Durante oito dias fiquei literalmente imersa em curtas-metragens. Acompanhada algumas vezes, sozinha em outras. Entre a correria de atravessar a cidade para conseguir pegar uma ou duas sessões em sequência, pensei muito sobre o fazer cinematográfico. Para quem teve essa mesma rotina que eu ou para quem apenas apreciou alguns dos mais de 400 curtas, o saldo da 20a edição do Festival Internacional de Curtas de São Paulo (Curta Kinoforum) foi altamente positivo.
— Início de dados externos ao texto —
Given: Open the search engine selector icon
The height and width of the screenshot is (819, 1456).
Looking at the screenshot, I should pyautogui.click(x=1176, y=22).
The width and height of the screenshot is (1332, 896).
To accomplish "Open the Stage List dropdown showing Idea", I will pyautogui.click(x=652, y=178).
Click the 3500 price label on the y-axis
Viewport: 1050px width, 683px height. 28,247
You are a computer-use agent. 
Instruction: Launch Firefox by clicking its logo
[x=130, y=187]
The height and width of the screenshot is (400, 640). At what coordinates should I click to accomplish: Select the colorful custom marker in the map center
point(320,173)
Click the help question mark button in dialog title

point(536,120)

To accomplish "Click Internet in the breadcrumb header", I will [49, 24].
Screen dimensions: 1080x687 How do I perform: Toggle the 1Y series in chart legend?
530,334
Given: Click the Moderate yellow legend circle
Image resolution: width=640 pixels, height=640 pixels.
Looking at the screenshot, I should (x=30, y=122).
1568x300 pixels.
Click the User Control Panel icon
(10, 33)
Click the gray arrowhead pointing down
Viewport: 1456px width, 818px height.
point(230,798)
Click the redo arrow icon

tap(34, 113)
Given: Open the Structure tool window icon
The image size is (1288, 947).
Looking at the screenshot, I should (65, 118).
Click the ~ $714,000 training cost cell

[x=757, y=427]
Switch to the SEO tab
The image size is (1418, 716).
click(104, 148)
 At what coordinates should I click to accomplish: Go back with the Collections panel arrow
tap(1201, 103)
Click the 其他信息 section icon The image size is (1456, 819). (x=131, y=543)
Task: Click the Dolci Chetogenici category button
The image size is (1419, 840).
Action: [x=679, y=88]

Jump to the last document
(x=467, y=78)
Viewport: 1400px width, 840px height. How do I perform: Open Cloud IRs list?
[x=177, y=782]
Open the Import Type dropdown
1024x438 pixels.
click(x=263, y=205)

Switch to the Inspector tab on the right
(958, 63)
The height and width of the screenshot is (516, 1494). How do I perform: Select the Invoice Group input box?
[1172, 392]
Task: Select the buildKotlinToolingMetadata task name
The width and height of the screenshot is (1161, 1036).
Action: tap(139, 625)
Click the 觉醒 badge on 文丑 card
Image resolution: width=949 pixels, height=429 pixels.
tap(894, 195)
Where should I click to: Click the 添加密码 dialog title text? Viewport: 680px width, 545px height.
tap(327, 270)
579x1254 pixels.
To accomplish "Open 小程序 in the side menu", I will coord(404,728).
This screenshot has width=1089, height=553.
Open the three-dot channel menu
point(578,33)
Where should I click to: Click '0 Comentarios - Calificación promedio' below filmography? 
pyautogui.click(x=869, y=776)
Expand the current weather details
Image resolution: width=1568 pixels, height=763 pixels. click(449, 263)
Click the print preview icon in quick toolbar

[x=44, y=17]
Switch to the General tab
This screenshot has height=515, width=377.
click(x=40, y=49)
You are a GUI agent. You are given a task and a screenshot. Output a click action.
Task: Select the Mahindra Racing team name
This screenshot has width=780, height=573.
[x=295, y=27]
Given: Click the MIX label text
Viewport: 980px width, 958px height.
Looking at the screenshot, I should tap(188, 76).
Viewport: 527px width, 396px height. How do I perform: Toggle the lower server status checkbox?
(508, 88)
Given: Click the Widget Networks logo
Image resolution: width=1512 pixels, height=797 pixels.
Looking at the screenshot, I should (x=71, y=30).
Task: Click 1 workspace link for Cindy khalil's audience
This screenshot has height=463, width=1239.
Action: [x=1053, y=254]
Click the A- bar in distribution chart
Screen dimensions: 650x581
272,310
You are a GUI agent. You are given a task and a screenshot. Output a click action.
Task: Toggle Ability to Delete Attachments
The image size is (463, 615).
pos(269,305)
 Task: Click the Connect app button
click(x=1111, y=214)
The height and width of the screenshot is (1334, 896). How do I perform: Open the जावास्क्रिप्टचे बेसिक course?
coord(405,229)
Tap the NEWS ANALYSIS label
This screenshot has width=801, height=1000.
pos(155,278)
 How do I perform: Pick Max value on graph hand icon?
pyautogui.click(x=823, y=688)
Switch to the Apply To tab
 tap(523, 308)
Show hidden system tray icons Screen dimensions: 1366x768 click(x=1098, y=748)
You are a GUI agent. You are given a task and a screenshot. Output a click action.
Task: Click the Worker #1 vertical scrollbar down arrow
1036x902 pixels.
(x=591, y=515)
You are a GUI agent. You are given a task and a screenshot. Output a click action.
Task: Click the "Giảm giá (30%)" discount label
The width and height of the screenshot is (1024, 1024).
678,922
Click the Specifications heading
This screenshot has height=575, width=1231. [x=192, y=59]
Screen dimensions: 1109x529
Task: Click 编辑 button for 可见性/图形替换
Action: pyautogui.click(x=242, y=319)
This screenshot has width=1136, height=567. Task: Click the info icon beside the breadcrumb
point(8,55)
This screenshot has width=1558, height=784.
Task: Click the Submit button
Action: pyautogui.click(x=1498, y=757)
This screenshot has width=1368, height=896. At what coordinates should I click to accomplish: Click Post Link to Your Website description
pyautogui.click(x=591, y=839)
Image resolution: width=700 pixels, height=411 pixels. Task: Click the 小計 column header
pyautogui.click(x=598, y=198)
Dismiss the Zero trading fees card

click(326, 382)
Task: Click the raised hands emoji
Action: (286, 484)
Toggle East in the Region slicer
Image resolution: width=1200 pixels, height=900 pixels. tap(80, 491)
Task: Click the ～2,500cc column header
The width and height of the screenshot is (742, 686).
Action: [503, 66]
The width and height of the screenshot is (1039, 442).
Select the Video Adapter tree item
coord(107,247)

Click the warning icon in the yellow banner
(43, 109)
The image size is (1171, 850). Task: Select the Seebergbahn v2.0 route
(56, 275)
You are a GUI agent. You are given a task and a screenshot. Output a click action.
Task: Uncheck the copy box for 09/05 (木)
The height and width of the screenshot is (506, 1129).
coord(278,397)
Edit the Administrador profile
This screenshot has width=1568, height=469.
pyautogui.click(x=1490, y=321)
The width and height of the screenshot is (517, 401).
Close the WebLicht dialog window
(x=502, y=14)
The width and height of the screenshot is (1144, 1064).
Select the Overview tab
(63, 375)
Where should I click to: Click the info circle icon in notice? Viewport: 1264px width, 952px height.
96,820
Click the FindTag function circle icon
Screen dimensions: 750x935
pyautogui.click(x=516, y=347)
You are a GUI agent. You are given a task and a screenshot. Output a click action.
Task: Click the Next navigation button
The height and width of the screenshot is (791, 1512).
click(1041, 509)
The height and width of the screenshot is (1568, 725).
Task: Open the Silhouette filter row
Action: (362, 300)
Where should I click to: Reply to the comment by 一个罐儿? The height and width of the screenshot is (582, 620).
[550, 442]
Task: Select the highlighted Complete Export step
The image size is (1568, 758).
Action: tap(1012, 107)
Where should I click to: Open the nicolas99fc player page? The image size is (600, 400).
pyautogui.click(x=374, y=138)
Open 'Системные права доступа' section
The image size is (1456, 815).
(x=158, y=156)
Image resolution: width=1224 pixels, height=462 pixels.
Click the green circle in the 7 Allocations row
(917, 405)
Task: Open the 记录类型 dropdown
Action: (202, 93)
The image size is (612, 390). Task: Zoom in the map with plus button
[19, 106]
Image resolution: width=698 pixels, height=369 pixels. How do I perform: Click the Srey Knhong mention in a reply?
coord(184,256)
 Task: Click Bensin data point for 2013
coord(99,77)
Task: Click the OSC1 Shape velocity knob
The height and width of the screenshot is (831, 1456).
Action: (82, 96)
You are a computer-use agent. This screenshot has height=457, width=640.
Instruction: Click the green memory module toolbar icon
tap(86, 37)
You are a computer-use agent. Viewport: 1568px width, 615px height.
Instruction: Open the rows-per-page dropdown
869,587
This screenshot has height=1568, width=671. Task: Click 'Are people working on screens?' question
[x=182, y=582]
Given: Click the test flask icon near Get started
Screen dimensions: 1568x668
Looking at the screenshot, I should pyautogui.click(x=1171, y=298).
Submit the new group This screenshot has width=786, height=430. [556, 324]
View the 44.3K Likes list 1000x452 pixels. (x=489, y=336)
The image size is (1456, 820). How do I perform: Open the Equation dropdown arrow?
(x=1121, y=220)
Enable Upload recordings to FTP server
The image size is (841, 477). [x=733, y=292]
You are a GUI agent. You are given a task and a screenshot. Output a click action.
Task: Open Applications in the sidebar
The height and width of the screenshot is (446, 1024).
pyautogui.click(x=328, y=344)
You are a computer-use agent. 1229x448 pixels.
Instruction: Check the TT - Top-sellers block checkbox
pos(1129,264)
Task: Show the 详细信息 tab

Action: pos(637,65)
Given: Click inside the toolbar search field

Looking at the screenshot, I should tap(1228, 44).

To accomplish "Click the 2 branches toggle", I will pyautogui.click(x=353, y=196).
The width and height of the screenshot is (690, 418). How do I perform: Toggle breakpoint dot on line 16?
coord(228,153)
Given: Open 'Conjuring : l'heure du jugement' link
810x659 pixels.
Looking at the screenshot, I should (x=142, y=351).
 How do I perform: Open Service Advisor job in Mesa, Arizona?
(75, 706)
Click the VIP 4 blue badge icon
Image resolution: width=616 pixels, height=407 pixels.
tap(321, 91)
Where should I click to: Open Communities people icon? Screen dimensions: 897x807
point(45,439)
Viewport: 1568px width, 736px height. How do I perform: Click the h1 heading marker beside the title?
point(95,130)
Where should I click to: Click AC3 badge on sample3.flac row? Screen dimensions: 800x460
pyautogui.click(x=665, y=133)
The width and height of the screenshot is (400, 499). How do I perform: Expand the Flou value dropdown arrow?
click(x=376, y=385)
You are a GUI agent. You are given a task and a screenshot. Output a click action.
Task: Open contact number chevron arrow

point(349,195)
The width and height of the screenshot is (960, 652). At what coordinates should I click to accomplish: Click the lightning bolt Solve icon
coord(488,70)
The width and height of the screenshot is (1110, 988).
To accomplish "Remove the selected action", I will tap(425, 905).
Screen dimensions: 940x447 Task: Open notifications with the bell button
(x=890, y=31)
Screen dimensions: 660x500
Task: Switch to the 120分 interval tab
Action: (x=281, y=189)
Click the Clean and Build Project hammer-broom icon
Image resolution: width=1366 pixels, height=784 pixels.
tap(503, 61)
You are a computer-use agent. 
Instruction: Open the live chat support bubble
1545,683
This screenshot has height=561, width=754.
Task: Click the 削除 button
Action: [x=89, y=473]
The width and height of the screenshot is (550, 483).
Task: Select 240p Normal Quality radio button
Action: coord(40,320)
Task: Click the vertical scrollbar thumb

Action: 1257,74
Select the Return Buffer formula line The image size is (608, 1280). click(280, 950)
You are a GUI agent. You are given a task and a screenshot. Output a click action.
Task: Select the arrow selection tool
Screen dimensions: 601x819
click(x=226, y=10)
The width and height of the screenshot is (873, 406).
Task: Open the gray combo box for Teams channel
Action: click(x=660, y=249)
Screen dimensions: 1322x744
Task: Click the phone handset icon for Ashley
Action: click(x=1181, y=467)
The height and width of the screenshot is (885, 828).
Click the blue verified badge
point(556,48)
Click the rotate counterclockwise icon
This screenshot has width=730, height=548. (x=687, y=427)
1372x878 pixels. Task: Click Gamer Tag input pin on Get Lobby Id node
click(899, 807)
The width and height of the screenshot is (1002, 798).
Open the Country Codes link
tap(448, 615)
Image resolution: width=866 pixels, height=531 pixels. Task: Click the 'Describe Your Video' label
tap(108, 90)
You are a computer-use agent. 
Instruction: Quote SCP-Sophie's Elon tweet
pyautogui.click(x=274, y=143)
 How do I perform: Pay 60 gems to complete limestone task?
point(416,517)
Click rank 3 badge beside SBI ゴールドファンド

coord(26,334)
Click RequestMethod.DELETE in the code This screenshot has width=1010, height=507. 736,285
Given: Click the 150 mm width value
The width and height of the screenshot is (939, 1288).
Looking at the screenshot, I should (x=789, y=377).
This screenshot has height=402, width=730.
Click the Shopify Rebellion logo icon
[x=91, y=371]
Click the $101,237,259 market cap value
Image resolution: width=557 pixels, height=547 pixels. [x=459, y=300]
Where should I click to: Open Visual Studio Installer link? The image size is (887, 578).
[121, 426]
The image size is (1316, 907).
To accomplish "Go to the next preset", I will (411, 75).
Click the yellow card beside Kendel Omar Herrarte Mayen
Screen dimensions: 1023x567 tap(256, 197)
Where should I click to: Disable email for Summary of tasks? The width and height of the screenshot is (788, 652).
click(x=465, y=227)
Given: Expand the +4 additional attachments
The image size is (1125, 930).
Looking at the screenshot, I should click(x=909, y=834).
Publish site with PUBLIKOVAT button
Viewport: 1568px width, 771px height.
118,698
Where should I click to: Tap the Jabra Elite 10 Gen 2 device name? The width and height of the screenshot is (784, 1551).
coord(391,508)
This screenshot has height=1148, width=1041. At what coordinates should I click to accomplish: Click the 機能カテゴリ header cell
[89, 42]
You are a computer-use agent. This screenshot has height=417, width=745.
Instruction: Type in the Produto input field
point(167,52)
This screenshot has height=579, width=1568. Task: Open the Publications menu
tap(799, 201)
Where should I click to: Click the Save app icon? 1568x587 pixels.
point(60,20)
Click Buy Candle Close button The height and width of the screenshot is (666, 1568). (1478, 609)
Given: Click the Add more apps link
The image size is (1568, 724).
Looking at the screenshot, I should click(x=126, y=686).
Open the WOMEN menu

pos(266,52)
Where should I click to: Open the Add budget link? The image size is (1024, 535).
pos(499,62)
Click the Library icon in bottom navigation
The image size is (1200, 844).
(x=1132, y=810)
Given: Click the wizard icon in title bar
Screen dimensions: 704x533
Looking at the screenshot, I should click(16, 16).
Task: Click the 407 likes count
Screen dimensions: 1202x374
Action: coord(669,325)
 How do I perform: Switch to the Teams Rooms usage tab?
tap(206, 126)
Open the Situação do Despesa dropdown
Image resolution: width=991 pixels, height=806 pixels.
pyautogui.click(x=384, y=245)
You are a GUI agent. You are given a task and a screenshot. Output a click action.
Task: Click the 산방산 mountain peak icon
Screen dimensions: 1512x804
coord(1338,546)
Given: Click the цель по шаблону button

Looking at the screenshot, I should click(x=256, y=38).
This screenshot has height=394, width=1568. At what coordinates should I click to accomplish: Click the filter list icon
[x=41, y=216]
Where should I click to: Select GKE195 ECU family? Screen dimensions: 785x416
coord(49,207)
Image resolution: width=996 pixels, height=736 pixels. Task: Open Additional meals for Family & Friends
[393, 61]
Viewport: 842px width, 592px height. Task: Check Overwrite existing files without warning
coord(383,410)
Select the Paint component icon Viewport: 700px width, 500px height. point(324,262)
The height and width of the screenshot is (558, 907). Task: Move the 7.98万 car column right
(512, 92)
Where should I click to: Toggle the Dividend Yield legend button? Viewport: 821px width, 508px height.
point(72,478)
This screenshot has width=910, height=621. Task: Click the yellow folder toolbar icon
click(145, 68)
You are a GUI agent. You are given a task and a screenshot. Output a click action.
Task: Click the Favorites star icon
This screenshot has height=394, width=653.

A sensação de correr de um cinema para o outro, de assistir e desconstruir cada filme em poucos minutos e depois fazer surgir um texto em pouquíssimo tempo é única. E depois, ver o meu trabalho materializado no tablóide e comentado pelos organizadores da oficina foi, no mínimo, gratificante.
Quem perdeu o Festival ainda pode assistir aos filmes disponibilizados online (aqui) e que concorreram ao prêmio Porta Curtas. Os filmes vencedores foram “Divino, De repente” e “Ana Beatriz“. Ambos também apareceram na lista de curtas mais votados pelo público, assim como outros que não estão na internet. Logo mais apareço para comentá-los.
É isso que eu quero para a vida. Respirar, ver, cheirar, tatear e sentir o gosto do cinema a cada dia. As minhas resenhas podem ser lidas no tablóide do Festival, ou aqui, onde disponibilizarei em breve. E daqui pra frente, aguardem meus textos no Blog do Crítica Curta. Benvindos ao mundo do curta-metragem.